____ Data shown

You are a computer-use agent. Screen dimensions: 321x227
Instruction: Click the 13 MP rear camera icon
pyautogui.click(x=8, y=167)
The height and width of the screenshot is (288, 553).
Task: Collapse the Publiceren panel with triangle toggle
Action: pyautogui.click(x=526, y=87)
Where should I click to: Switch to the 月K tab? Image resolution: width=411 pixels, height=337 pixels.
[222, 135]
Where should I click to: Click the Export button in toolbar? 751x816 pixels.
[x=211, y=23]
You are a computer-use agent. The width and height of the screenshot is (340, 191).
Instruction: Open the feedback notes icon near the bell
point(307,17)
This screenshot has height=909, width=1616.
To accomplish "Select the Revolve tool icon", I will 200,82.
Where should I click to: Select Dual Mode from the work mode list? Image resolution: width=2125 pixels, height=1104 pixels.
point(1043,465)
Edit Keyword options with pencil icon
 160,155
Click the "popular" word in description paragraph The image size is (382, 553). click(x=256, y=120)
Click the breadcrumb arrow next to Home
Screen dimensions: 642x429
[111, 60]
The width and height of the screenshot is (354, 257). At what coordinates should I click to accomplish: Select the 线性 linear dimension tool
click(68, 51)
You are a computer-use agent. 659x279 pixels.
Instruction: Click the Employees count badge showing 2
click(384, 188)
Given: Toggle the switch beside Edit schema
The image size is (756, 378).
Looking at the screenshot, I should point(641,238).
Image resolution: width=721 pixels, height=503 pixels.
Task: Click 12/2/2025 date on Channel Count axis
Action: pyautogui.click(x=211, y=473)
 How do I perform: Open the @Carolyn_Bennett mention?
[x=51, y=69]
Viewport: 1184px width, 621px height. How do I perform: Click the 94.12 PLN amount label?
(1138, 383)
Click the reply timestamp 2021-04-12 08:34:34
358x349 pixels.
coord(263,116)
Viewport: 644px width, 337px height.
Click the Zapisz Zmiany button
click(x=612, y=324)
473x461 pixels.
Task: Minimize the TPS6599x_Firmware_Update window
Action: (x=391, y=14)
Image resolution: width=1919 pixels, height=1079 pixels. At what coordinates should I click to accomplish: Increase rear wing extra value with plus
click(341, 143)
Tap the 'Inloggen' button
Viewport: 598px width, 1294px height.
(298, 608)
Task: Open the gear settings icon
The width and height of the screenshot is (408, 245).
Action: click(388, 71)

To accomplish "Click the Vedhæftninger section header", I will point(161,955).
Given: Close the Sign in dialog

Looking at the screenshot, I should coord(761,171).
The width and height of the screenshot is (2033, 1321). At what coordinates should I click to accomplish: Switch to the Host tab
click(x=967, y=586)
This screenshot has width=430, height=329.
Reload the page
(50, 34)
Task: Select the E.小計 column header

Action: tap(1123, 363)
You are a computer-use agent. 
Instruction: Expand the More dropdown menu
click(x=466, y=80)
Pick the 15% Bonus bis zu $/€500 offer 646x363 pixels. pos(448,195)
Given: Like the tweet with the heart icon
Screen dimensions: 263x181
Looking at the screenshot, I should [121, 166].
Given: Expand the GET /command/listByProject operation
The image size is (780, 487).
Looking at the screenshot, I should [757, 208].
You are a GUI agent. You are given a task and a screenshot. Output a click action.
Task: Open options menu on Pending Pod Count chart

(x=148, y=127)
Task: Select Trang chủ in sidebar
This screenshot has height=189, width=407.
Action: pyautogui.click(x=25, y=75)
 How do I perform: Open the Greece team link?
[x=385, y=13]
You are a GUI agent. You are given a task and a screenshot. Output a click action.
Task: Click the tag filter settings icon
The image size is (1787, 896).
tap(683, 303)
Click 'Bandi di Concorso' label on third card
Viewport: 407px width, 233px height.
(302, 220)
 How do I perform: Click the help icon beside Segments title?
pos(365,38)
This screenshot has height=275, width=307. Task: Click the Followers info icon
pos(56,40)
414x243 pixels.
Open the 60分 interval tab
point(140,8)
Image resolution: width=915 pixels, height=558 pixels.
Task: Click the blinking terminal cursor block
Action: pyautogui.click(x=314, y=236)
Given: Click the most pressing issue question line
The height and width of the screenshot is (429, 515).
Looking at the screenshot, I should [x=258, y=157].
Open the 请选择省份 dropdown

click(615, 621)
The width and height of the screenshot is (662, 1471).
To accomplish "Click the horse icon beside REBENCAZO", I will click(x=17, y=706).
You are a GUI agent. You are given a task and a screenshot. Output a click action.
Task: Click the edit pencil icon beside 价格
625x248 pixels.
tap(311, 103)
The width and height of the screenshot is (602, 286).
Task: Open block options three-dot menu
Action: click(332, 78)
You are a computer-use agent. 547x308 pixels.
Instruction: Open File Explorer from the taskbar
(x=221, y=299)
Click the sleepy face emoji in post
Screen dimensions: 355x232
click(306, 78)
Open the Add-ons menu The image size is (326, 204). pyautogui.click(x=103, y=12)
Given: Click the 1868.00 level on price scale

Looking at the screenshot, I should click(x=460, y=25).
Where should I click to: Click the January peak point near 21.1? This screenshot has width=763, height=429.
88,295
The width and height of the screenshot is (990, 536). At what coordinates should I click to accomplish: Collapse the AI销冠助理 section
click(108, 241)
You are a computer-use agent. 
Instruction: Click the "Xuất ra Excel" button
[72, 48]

________

▶ _Set exercise_:
Convert every one of the lines above into a JSON list of strings, one string per line, and omit any blank lines.

▶ _Complete response_:
[
  "You are a computer-use agent. Screen dimensions: 321x227",
  "Instruction: Click the 13 MP rear camera icon",
  "pyautogui.click(x=8, y=167)",
  "The height and width of the screenshot is (288, 553).",
  "Task: Collapse the Publiceren panel with triangle toggle",
  "Action: pyautogui.click(x=526, y=87)",
  "Where should I click to: Switch to the 月K tab? Image resolution: width=411 pixels, height=337 pixels.",
  "[222, 135]",
  "Where should I click to: Click the Export button in toolbar? 751x816 pixels.",
  "[x=211, y=23]",
  "You are a computer-use agent. The width and height of the screenshot is (340, 191).",
  "Instruction: Open the feedback notes icon near the bell",
  "point(307,17)",
  "This screenshot has height=909, width=1616.",
  "To accomplish \"Select the Revolve tool icon\", I will 200,82.",
  "Where should I click to: Select Dual Mode from the work mode list? Image resolution: width=2125 pixels, height=1104 pixels.",
  "point(1043,465)",
  "Edit Keyword options with pencil icon",
  " 160,155",
  "Click the \"popular\" word in description paragraph The image size is (382, 553). click(x=256, y=120)",
  "Click the breadcrumb arrow next to Home",
  "Screen dimensions: 642x429",
  "[111, 60]",
  "The width and height of the screenshot is (354, 257). At what coordinates should I click to accomplish: Select the 线性 linear dimension tool",
  "click(68, 51)",
  "You are a computer-use agent. 659x279 pixels.",
  "Instruction: Click the Employees count badge showing 2",
  "click(384, 188)",
  "Given: Toggle the switch beside Edit schema",
  "The image size is (756, 378).",
  "Looking at the screenshot, I should point(641,238).",
  "Image resolution: width=721 pixels, height=503 pixels.",
  "Task: Click 12/2/2025 date on Channel Count axis",
  "Action: pyautogui.click(x=211, y=473)",
  " How do I perform: Open the @Carolyn_Bennett mention?",
  "[x=51, y=69]",
  "Viewport: 1184px width, 621px height. How do I perform: Click the 94.12 PLN amount label?",
  "(1138, 383)",
  "Click the reply timestamp 2021-04-12 08:34:34",
  "358x349 pixels.",
  "coord(263,116)",
  "Viewport: 644px width, 337px height.",
  "Click the Zapisz Zmiany button",
  "click(x=612, y=324)",
  "473x461 pixels.",
  "Task: Minimize the TPS6599x_Firmware_Update window",
  "Action: (x=391, y=14)",
  "Image resolution: width=1919 pixels, height=1079 pixels. At what coordinates should I click to accomplish: Increase rear wing extra value with plus",
  "click(341, 143)",
  "Tap the 'Inloggen' button",
  "Viewport: 598px width, 1294px height.",
  "(298, 608)",
  "Task: Open the gear settings icon",
  "The width and height of the screenshot is (408, 245).",
  "Action: click(388, 71)",
  "To accomplish \"Click the Vedhæftninger section header\", I will point(161,955).",
  "Given: Close the Sign in dialog",
  "Looking at the screenshot, I should coord(761,171).",
  "The width and height of the screenshot is (2033, 1321). At what coordinates should I click to accomplish: Switch to the Host tab",
  "click(x=967, y=586)",
  "This screenshot has width=430, height=329.",
  "Reload the page",
  "(50, 34)",
  "Task: Select the E.小計 column header",
  "Action: tap(1123, 363)",
  "You are a computer-use agent. ",
  "Instruction: Expand the More dropdown menu",
  "click(x=466, y=80)",
  "Pick the 15% Bonus bis zu $/€500 offer 646x363 pixels. pos(448,195)",
  "Given: Like the tweet with the heart icon",
  "Screen dimensions: 263x181",
  "Looking at the screenshot, I should [121, 166].",
  "Given: Expand the GET /command/listByProject operation",
  "The image size is (780, 487).",
  "Looking at the screenshot, I should [757, 208].",
  "You are a GUI agent. You are given a task and a screenshot. Output a click action.",
  "Task: Open options menu on Pending Pod Count chart",
  "(x=148, y=127)",
  "Task: Select Trang chủ in sidebar",
  "This screenshot has height=189, width=407.",
  "Action: pyautogui.click(x=25, y=75)",
  " How do I perform: Open the Greece team link?",
  "[x=385, y=13]",
  "You are a GUI agent. You are given a task and a screenshot. Output a click action.",
  "Task: Click the tag filter settings icon",
  "The image size is (1787, 896).",
  "tap(683, 303)",
  "Click 'Bandi di Concorso' label on third card",
  "Viewport: 407px width, 233px height.",
  "(302, 220)",
  " How do I perform: Click the help icon beside Segments title?",
  "pos(365,38)",
  "This screenshot has height=275, width=307. Task: Click the Followers info icon",
  "pos(56,40)",
  "414x243 pixels.",
  "Open the 60分 interval tab",
  "point(140,8)",
  "Image resolution: width=915 pixels, height=558 pixels.",
  "Task: Click the blinking terminal cursor block",
  "Action: pyautogui.click(x=314, y=236)",
  "Given: Click the most pressing issue question line",
  "The height and width of the screenshot is (429, 515).",
  "Looking at the screenshot, I should [x=258, y=157].",
  "Open the 请选择省份 dropdown",
  "click(615, 621)",
  "The width and height of the screenshot is (662, 1471).",
  "To accomplish \"Click the horse icon beside REBENCAZO\", I will click(x=17, y=706).",
  "You are a GUI agent. You are given a task and a screenshot. Output a click action.",
  "Task: Click the edit pencil icon beside 价格",
  "625x248 pixels.",
  "tap(311, 103)",
  "The width and height of the screenshot is (602, 286).",
  "Task: Open block options three-dot menu",
  "Action: click(332, 78)",
  "You are a computer-use agent. 547x308 pixels.",
  "Instruction: Open File Explorer from the taskbar",
  "(x=221, y=299)",
  "Click the sleepy face emoji in post",
  "Screen dimensions: 355x232",
  "click(306, 78)",
  "Open the Add-ons menu The image size is (326, 204). pyautogui.click(x=103, y=12)",
  "Given: Click the 1868.00 level on price scale",
  "Looking at the screenshot, I should click(x=460, y=25).",
  "Where should I click to: Click the January peak point near 21.1? This screenshot has width=763, height=429.",
  "88,295",
  "The width and height of the screenshot is (990, 536). At what coordinates should I click to accomplish: Collapse the AI销冠助理 section",
  "click(108, 241)",
  "You are a computer-use agent. ",
  "Instruction: Click the \"Xuất ra Excel\" button",
  "[72, 48]"
]